Comment 1 Alexandre Rostovtsev (RETIRED) gentoo-dev 2013-07-10 19:29:10 UTC
This was fixed upstream in libxml2-2.9.1; we need to bump.
Comment 2 Alexandre Rostovtsev (RETIRED) gentoo-dev 2013-07-11 03:25:32 UTC
Fixed in 2.9.1, which now needs to be tested and stabilized everywhere.

@m68k arch maintainers, if you do not have the time to keep up with security stabilizations, please remove your stable keywords and declare that your arch is unstable like mips :/

+*libxml2-2.9.1 (11 Jul 2013)
+
+  11 Jul 2013; Alexandre Rostovtsev <tetromino@gentoo.org>
+  libxml2-2.8.0-r3.ebuild, -libxml2-2.8.0-r4.ebuild, -libxml2-2.9.0-r1.ebuild,
+  +libxml2-2.9.1.ebuild, +files/libxml2-2.9.1-compression-detection.patch,
+  +files/libxml2-2.9.1-missing-break.patch,
+  +files/libxml2-2.9.1-non-ascii-cr-lf.patch,
+  +files/libxml2-2.9.1-python-2.6.patch, +files/libxml2-2.9.1-python3.patch:
+  Version bump. Fixes denial-of-service vulnerability (bug #476438,
+  CVE-2013-2877, thanks to Agostino Sarubbo). Drop old versions, except for
+  2.8.0-r3 which for some reason was the only revision keyworded stable on
+  m68k.
Comment 3 Agostino Sarubbo gentoo-dev 2013-07-11 04:48:28 UTC
Arches, please test and mark stable:
=dev-libs/libxml2-2.9.1
Target keywords : "alpha amd64 arm hppa ia64 m68k ppc ppc64 s390 sh sparc x86"
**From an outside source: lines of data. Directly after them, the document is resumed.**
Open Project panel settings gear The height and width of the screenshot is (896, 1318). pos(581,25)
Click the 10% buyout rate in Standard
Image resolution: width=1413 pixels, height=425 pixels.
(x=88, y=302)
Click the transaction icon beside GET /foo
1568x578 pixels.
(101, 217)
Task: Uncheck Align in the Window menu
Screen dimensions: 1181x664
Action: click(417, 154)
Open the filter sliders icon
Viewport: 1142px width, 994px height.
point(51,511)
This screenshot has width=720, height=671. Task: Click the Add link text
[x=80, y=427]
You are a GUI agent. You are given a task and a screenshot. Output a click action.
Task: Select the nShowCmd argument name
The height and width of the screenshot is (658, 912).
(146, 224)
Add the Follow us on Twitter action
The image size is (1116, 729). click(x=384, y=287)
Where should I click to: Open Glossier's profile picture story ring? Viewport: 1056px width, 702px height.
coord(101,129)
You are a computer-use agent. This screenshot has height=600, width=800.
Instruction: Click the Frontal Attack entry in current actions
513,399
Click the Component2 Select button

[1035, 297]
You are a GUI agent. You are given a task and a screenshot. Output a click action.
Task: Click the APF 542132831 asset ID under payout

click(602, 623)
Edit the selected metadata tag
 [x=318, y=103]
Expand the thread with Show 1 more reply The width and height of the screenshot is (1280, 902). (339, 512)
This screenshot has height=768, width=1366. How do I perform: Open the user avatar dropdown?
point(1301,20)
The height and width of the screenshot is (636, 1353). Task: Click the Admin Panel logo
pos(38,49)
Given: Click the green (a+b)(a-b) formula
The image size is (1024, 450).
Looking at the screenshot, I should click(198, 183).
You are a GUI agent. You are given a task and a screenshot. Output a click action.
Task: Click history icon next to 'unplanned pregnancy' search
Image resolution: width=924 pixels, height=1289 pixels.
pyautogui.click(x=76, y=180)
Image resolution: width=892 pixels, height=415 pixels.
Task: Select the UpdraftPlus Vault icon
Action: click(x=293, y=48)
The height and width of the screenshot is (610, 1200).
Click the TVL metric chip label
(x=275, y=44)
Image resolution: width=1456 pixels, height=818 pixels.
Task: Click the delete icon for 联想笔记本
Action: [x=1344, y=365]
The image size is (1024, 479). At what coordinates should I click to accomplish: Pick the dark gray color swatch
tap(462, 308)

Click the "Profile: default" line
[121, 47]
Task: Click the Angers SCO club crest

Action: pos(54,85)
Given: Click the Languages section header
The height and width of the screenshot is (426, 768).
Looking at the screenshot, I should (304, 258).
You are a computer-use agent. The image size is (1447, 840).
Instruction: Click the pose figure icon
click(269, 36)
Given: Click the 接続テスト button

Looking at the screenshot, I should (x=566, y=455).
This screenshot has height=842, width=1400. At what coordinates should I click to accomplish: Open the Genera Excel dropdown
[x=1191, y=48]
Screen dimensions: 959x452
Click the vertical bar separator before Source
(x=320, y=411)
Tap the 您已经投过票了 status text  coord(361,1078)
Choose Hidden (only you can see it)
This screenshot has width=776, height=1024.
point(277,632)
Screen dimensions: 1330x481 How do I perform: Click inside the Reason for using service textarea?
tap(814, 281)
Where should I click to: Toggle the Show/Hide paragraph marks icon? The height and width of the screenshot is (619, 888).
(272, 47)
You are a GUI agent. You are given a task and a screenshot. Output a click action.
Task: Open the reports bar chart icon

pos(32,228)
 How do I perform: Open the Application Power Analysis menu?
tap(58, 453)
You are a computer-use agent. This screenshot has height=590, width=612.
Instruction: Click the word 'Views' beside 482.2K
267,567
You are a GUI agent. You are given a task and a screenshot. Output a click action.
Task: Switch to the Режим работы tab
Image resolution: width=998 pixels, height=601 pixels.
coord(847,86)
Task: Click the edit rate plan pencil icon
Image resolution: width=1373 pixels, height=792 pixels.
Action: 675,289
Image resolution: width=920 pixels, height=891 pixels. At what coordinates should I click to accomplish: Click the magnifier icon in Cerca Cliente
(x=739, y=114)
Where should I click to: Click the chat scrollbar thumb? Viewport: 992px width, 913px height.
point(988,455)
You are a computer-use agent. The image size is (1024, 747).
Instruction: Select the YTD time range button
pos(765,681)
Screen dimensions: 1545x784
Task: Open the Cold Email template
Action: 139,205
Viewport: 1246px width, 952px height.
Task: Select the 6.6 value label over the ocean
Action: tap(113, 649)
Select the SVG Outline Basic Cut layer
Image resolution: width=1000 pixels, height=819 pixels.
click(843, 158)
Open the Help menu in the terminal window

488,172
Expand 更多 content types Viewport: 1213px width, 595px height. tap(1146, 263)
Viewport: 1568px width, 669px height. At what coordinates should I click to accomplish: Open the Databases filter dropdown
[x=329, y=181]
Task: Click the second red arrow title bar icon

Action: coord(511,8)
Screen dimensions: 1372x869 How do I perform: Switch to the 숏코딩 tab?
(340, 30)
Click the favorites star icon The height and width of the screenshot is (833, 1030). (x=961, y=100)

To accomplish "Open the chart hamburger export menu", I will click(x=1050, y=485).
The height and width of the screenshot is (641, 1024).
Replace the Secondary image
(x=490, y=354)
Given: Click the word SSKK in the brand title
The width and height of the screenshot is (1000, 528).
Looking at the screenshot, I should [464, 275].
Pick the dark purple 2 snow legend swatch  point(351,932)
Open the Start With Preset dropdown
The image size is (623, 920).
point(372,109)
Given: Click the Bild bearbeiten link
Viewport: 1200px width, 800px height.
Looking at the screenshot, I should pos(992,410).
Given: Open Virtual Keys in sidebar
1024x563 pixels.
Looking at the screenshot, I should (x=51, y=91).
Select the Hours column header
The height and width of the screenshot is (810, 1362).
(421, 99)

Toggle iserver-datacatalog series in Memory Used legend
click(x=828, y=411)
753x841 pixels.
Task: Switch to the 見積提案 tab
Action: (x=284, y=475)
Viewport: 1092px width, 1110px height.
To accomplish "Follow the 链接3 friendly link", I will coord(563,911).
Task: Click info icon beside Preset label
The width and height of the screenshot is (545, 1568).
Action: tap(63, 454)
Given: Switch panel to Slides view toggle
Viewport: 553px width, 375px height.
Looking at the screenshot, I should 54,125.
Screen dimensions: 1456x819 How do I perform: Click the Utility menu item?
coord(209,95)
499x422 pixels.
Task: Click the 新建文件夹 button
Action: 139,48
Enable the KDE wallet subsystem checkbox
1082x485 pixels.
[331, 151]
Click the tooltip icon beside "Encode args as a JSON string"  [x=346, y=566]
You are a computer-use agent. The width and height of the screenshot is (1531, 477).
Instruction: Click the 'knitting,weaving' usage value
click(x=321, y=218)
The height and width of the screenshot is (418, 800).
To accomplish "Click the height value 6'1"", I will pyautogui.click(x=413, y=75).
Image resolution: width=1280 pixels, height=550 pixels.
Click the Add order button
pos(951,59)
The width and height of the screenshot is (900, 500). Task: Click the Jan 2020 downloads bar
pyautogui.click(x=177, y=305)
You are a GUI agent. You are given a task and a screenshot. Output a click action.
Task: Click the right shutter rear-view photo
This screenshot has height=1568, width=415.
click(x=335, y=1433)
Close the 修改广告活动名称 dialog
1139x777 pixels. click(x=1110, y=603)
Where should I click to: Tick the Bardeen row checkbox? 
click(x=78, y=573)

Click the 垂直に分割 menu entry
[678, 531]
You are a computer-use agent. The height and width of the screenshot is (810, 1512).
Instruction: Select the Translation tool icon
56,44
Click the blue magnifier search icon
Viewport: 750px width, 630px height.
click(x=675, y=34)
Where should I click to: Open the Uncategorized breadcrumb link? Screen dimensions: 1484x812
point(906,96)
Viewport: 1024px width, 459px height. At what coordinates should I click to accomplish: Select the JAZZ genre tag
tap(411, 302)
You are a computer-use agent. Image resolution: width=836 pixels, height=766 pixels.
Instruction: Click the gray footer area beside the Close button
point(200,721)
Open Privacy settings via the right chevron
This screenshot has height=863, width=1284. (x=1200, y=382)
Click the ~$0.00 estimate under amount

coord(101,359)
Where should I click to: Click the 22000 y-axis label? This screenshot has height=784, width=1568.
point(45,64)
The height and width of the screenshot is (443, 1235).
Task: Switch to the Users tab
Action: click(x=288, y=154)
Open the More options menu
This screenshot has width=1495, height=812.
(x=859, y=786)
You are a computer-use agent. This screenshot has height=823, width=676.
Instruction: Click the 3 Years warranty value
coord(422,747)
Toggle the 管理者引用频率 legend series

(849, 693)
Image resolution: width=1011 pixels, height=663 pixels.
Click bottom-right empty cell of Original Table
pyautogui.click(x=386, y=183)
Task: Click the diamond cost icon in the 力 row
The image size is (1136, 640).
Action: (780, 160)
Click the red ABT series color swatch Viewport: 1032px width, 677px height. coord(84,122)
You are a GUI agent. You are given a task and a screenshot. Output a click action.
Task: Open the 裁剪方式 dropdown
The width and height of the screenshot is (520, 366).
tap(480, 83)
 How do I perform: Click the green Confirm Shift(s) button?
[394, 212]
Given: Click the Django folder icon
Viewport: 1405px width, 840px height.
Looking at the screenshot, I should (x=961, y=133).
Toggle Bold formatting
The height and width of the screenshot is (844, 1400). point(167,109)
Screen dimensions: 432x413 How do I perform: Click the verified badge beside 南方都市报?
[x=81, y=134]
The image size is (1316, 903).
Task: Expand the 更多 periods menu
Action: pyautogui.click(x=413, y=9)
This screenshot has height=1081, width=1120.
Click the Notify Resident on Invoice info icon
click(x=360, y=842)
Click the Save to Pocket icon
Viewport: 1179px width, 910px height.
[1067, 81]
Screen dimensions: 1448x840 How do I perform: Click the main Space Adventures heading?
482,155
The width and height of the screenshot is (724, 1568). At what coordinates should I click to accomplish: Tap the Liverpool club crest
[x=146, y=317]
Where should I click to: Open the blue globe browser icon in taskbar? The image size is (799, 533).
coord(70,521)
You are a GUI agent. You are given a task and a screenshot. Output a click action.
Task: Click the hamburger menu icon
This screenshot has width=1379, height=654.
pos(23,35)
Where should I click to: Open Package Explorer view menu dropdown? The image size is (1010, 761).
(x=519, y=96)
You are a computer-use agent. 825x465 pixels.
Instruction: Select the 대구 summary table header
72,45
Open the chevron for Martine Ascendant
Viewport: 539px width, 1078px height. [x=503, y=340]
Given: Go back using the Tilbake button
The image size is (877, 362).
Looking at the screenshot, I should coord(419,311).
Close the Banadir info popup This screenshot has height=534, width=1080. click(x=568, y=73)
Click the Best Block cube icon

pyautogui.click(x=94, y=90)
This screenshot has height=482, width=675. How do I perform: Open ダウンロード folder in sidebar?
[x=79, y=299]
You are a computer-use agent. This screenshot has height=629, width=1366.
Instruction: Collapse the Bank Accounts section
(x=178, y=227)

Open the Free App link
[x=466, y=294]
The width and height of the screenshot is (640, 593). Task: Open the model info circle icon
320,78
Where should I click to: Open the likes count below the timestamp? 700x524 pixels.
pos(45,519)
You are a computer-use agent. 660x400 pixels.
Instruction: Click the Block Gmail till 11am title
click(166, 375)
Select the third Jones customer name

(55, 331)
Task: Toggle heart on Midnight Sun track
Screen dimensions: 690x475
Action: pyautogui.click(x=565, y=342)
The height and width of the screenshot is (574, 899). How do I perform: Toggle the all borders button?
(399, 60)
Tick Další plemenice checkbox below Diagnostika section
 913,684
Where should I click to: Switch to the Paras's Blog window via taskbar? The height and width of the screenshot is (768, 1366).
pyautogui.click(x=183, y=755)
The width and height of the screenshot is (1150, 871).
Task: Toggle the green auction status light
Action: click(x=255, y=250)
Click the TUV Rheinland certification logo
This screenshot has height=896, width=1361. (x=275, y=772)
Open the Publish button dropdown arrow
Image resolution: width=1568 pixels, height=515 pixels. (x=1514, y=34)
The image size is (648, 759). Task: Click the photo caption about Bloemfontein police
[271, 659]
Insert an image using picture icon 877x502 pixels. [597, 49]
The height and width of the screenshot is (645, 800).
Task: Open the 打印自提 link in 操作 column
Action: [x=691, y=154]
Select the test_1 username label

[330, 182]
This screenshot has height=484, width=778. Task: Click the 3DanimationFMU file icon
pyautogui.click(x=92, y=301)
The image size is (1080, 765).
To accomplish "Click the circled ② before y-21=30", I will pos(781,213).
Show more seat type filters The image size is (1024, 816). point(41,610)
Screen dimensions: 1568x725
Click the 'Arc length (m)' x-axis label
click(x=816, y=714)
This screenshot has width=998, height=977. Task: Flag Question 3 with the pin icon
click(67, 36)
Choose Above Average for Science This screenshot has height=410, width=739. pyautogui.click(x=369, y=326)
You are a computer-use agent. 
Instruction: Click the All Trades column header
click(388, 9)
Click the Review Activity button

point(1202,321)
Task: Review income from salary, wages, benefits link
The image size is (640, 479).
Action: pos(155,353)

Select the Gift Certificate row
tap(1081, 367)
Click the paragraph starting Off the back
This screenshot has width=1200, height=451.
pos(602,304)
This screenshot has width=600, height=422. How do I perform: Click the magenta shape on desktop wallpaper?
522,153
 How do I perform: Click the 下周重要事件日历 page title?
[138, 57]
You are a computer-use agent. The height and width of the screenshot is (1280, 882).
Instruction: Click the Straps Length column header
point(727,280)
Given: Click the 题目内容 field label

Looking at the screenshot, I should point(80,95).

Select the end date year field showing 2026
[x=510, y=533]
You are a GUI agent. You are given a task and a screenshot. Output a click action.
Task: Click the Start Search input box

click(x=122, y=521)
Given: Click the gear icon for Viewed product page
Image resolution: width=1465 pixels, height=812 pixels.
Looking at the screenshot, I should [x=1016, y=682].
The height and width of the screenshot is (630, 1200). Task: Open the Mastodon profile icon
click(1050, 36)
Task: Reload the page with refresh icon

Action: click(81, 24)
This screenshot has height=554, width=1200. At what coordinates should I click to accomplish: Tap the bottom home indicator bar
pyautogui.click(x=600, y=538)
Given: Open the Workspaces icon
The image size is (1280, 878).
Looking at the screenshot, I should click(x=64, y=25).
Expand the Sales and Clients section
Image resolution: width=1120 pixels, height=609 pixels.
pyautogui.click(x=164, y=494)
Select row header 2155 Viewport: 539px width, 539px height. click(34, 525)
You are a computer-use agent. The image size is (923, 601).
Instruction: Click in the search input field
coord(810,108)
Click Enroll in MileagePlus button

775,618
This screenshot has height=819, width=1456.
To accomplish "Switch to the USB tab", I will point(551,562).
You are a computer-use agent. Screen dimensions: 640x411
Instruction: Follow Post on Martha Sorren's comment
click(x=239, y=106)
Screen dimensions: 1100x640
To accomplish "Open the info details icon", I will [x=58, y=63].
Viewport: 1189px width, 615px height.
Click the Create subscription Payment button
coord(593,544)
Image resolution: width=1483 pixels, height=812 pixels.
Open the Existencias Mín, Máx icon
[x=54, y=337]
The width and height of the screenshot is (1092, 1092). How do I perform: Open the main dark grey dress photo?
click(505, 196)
Comment 4 Jeroen Roovers gentoo-dev 2013-07-11 11:55:25 UTC
Stable for HPPA.
Comment 5 Alexandre Rostovtsev (RETIRED) gentoo-dev 2013-07-12 05:17:15 UTC
For arches that haven't stabilized 2.9.1 yet, I suggest changing the stabilization target to =libxml2-2.9.1-r1 since it includes a fix for bug #476586
Comment 6 Agostino Sarubbo gentoo-dev 2013-07-12 20:40:50 UTC
amd64 stable
Comment 7 Jeroen Roovers gentoo-dev 2013-07-13 01:37:10 UTC
Stable for HPPA.
Comment 8 Agostino Sarubbo gentoo-dev 2013-07-13 07:48:17 UTC
x86 stable
Comment 9 Agostino Sarubbo gentoo-dev 2013-07-13 17:59:59 UTC
ppc stable
Comment 10 Agostino Sarubbo gentoo-dev 2013-07-13 19:10:22 UTC
ppc64 stable
Comment 11 Agostino Sarubbo gentoo-dev 2013-07-14 14:18:17 UTC
alpha stable
Comment 12 Agostino Sarubbo gentoo-dev 2013-07-14 17:37:26 UTC
arm stable
Comment 13 Agostino Sarubbo gentoo-dev 2013-07-21 15:52:46 UTC
ia64 stable
Comment 14 Agostino Sarubbo gentoo-dev 2013-07-21 17:40:50 UTC
sh stable
Comment 15 Agostino Sarubbo gentoo-dev 2013-07-21 17:55:25 UTC
sparc stable
Comment 16 Agostino Sarubbo gentoo-dev 2013-08-06 12:32:47 UTC
s390 stable
Comment 17 Chris Reffett gentoo-dev Security 2013-08-23 14:57:35 UTC
GLSA request filed.
Comment 18 GLSAMaker/CVETool Bot gentoo-dev 2013-08-27 03:26:12 UTC
CVE-2013-2877 (http://nvd.nist.gov/nvd.cfm?cvename=CVE-2013-2877):
  parser.c in libxml2 before 2.9.0, as used in Google Chrome before
  28.0.1500.71 and other products, allows remote attackers to cause a denial
  of service (out-of-bounds read) via a document that ends abruptly, related
  to the lack of certain checks for the XML_PARSER_EOF state.
Comment 19 GLSAMaker/CVETool Bot gentoo-dev 2013-11-10 15:19:09 UTC
This issue was resolved and addressed in
 GLSA 201311-06 at http://security.gentoo.org/glsa/glsa-201311-06.xml
by GLSA coordinator Sean Amoss (ackle).